→ Do this
Reproduce the data below verbatim, line for line.

→ Supplied records

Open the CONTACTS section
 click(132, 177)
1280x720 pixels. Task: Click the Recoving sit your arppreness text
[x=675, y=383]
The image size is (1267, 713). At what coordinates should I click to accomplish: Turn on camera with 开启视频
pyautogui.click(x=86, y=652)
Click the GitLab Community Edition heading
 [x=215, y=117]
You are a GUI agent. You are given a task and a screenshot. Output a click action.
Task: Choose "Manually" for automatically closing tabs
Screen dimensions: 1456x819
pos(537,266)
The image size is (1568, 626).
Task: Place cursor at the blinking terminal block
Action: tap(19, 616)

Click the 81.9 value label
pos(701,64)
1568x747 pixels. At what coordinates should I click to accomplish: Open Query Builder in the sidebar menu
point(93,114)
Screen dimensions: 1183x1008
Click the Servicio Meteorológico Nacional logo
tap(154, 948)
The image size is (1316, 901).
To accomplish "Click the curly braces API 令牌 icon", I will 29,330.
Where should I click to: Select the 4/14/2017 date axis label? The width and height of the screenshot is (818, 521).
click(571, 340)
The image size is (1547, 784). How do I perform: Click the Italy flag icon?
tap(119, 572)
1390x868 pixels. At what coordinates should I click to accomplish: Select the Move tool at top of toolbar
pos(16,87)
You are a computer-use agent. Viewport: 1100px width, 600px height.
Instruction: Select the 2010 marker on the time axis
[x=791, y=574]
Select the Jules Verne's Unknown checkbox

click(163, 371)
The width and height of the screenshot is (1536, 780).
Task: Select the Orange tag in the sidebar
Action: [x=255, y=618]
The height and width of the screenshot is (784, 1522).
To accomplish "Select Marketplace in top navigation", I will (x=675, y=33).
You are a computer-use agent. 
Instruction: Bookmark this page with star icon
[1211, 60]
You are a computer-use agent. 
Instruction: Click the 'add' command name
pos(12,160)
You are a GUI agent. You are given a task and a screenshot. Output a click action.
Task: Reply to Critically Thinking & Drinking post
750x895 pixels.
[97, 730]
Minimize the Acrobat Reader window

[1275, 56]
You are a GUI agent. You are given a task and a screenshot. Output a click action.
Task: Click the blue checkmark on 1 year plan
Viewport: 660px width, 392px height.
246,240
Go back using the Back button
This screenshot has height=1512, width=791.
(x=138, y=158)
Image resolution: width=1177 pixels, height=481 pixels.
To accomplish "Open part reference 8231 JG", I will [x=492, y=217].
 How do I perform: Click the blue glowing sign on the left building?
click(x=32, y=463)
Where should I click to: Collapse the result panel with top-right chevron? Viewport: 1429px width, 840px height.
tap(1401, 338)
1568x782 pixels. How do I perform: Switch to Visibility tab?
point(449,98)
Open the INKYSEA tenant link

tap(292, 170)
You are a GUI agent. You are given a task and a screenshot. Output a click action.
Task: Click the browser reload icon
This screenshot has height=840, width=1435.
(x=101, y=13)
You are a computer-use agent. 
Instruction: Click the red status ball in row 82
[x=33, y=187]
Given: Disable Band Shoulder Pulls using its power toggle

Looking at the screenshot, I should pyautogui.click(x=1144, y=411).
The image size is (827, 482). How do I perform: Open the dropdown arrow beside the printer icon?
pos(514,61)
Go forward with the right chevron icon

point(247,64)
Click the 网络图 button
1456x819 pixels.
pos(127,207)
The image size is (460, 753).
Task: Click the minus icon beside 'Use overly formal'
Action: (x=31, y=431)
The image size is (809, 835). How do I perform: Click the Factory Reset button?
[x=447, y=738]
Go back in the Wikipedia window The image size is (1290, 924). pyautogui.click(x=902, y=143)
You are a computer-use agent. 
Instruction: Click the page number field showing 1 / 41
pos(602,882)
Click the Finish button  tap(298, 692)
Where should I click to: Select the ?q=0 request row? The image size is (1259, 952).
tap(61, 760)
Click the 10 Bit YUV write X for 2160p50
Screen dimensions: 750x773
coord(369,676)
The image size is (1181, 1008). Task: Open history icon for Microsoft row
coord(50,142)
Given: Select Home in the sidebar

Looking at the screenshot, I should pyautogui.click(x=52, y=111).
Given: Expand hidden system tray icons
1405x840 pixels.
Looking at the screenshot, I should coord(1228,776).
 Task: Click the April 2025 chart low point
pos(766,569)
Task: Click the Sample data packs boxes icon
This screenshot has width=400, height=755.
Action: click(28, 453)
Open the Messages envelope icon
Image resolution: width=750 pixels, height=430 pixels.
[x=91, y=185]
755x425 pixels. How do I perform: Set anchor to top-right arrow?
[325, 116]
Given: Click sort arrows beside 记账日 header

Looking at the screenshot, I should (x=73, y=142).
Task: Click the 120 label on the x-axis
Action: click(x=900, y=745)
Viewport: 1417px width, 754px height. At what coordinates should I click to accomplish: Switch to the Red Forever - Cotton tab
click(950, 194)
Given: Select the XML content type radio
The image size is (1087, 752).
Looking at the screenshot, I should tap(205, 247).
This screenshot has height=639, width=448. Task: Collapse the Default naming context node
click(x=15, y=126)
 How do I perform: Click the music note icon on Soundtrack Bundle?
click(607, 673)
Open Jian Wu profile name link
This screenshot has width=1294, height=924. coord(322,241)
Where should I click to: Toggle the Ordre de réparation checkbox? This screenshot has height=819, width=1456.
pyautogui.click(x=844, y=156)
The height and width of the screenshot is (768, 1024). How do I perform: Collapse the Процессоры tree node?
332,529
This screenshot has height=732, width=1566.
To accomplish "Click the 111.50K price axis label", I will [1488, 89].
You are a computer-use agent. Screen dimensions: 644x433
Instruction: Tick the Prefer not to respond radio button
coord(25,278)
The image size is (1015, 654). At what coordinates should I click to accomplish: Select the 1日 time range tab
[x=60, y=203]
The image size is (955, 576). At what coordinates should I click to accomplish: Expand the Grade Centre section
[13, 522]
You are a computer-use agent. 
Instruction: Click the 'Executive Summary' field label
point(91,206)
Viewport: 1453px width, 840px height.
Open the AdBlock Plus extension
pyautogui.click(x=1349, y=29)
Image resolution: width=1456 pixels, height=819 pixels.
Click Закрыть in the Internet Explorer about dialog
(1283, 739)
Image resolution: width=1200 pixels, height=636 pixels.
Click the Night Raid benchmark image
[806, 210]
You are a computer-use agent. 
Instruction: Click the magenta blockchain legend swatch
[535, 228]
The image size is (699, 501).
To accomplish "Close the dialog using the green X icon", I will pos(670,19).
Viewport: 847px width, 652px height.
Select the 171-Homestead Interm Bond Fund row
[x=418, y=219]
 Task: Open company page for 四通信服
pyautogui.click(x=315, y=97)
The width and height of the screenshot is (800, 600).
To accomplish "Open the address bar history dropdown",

→ Answer for this exercise
Open the CONTACTS section
 click(132, 177)
1280x720 pixels. Task: Click the Recoving sit your arppreness text
[x=675, y=383]
The image size is (1267, 713). At what coordinates should I click to accomplish: Turn on camera with 开启视频
pyautogui.click(x=86, y=652)
Click the GitLab Community Edition heading
 [x=215, y=117]
You are a GUI agent. You are given a task and a screenshot. Output a click action.
Task: Choose "Manually" for automatically closing tabs
Screen dimensions: 1456x819
pos(537,266)
The image size is (1568, 626).
Task: Place cursor at the blinking terminal block
Action: tap(19, 616)

Click the 81.9 value label
pos(701,64)
1568x747 pixels. At what coordinates should I click to accomplish: Open Query Builder in the sidebar menu
point(93,114)
Screen dimensions: 1183x1008
Click the Servicio Meteorológico Nacional logo
tap(154, 948)
The image size is (1316, 901).
To accomplish "Click the curly braces API 令牌 icon", I will 29,330.
Where should I click to: Select the 4/14/2017 date axis label? The width and height of the screenshot is (818, 521).
click(571, 340)
The image size is (1547, 784). How do I perform: Click the Italy flag icon?
tap(119, 572)
1390x868 pixels. At what coordinates should I click to accomplish: Select the Move tool at top of toolbar
pos(16,87)
You are a computer-use agent. Viewport: 1100px width, 600px height.
Instruction: Select the 2010 marker on the time axis
[x=791, y=574]
Select the Jules Verne's Unknown checkbox

click(163, 371)
The width and height of the screenshot is (1536, 780).
Task: Select the Orange tag in the sidebar
Action: [x=255, y=618]
The height and width of the screenshot is (784, 1522).
To accomplish "Select Marketplace in top navigation", I will (x=675, y=33).
You are a computer-use agent. 
Instruction: Bookmark this page with star icon
[1211, 60]
You are a computer-use agent. 
Instruction: Click the 'add' command name
pos(12,160)
You are a GUI agent. You are given a task and a screenshot. Output a click action.
Task: Reply to Critically Thinking & Drinking post
750x895 pixels.
[97, 730]
Minimize the Acrobat Reader window

[1275, 56]
You are a GUI agent. You are given a task and a screenshot. Output a click action.
Task: Click the blue checkmark on 1 year plan
Viewport: 660px width, 392px height.
246,240
Go back using the Back button
This screenshot has height=1512, width=791.
(x=138, y=158)
Image resolution: width=1177 pixels, height=481 pixels.
To accomplish "Open part reference 8231 JG", I will [x=492, y=217].
 How do I perform: Click the blue glowing sign on the left building?
click(x=32, y=463)
Where should I click to: Collapse the result panel with top-right chevron? Viewport: 1429px width, 840px height.
tap(1401, 338)
1568x782 pixels. How do I perform: Switch to Visibility tab?
point(449,98)
Open the INKYSEA tenant link

tap(292, 170)
You are a GUI agent. You are given a task and a screenshot. Output a click action.
Task: Click the browser reload icon
This screenshot has height=840, width=1435.
(x=101, y=13)
You are a computer-use agent. 
Instruction: Click the red status ball in row 82
[x=33, y=187]
Given: Disable Band Shoulder Pulls using its power toggle

Looking at the screenshot, I should pyautogui.click(x=1144, y=411).
The image size is (827, 482). How do I perform: Open the dropdown arrow beside the printer icon?
pos(514,61)
Go forward with the right chevron icon

point(247,64)
Click the 网络图 button
1456x819 pixels.
pos(127,207)
The image size is (460, 753).
Task: Click the minus icon beside 'Use overly formal'
Action: (x=31, y=431)
The image size is (809, 835). How do I perform: Click the Factory Reset button?
[x=447, y=738]
Go back in the Wikipedia window The image size is (1290, 924). pyautogui.click(x=902, y=143)
You are a computer-use agent. 
Instruction: Click the page number field showing 1 / 41
pos(602,882)
Click the Finish button  tap(298, 692)
Where should I click to: Select the ?q=0 request row? The image size is (1259, 952).
tap(61, 760)
Click the 10 Bit YUV write X for 2160p50
Screen dimensions: 750x773
coord(369,676)
The image size is (1181, 1008). Task: Open history icon for Microsoft row
coord(50,142)
Given: Select Home in the sidebar

Looking at the screenshot, I should pyautogui.click(x=52, y=111).
Given: Expand hidden system tray icons
1405x840 pixels.
Looking at the screenshot, I should coord(1228,776).
 Task: Click the April 2025 chart low point
pos(766,569)
Task: Click the Sample data packs boxes icon
This screenshot has width=400, height=755.
Action: click(28, 453)
Open the Messages envelope icon
Image resolution: width=750 pixels, height=430 pixels.
[x=91, y=185]
755x425 pixels. How do I perform: Set anchor to top-right arrow?
[325, 116]
Given: Click sort arrows beside 记账日 header

Looking at the screenshot, I should (x=73, y=142).
Task: Click the 120 label on the x-axis
Action: click(x=900, y=745)
Viewport: 1417px width, 754px height. At what coordinates should I click to accomplish: Switch to the Red Forever - Cotton tab
click(950, 194)
Given: Select the XML content type radio
The image size is (1087, 752).
Looking at the screenshot, I should tap(205, 247).
This screenshot has height=639, width=448. Task: Collapse the Default naming context node
click(x=15, y=126)
 How do I perform: Click the music note icon on Soundtrack Bundle?
click(607, 673)
Open Jian Wu profile name link
This screenshot has width=1294, height=924. coord(322,241)
Where should I click to: Toggle the Ordre de réparation checkbox? This screenshot has height=819, width=1456.
pyautogui.click(x=844, y=156)
The height and width of the screenshot is (768, 1024). How do I perform: Collapse the Процессоры tree node?
332,529
This screenshot has height=732, width=1566.
To accomplish "Click the 111.50K price axis label", I will [1488, 89].
You are a computer-use agent. Screen dimensions: 644x433
Instruction: Tick the Prefer not to respond radio button
coord(25,278)
The image size is (1015, 654). At what coordinates should I click to accomplish: Select the 1日 time range tab
[x=60, y=203]
The image size is (955, 576). At what coordinates should I click to accomplish: Expand the Grade Centre section
[13, 522]
You are a computer-use agent. 
Instruction: Click the 'Executive Summary' field label
point(91,206)
Viewport: 1453px width, 840px height.
Open the AdBlock Plus extension
pyautogui.click(x=1349, y=29)
Image resolution: width=1456 pixels, height=819 pixels.
Click Закрыть in the Internet Explorer about dialog
(1283, 739)
Image resolution: width=1200 pixels, height=636 pixels.
Click the Night Raid benchmark image
[806, 210]
You are a computer-use agent. 
Instruction: Click the magenta blockchain legend swatch
[535, 228]
The image size is (699, 501).
To accomplish "Close the dialog using the green X icon", I will pos(670,19).
Viewport: 847px width, 652px height.
Select the 171-Homestead Interm Bond Fund row
[x=418, y=219]
 Task: Open company page for 四通信服
pyautogui.click(x=315, y=97)
The width and height of the screenshot is (800, 600).
To accomplish "Open the address bar history dropdown",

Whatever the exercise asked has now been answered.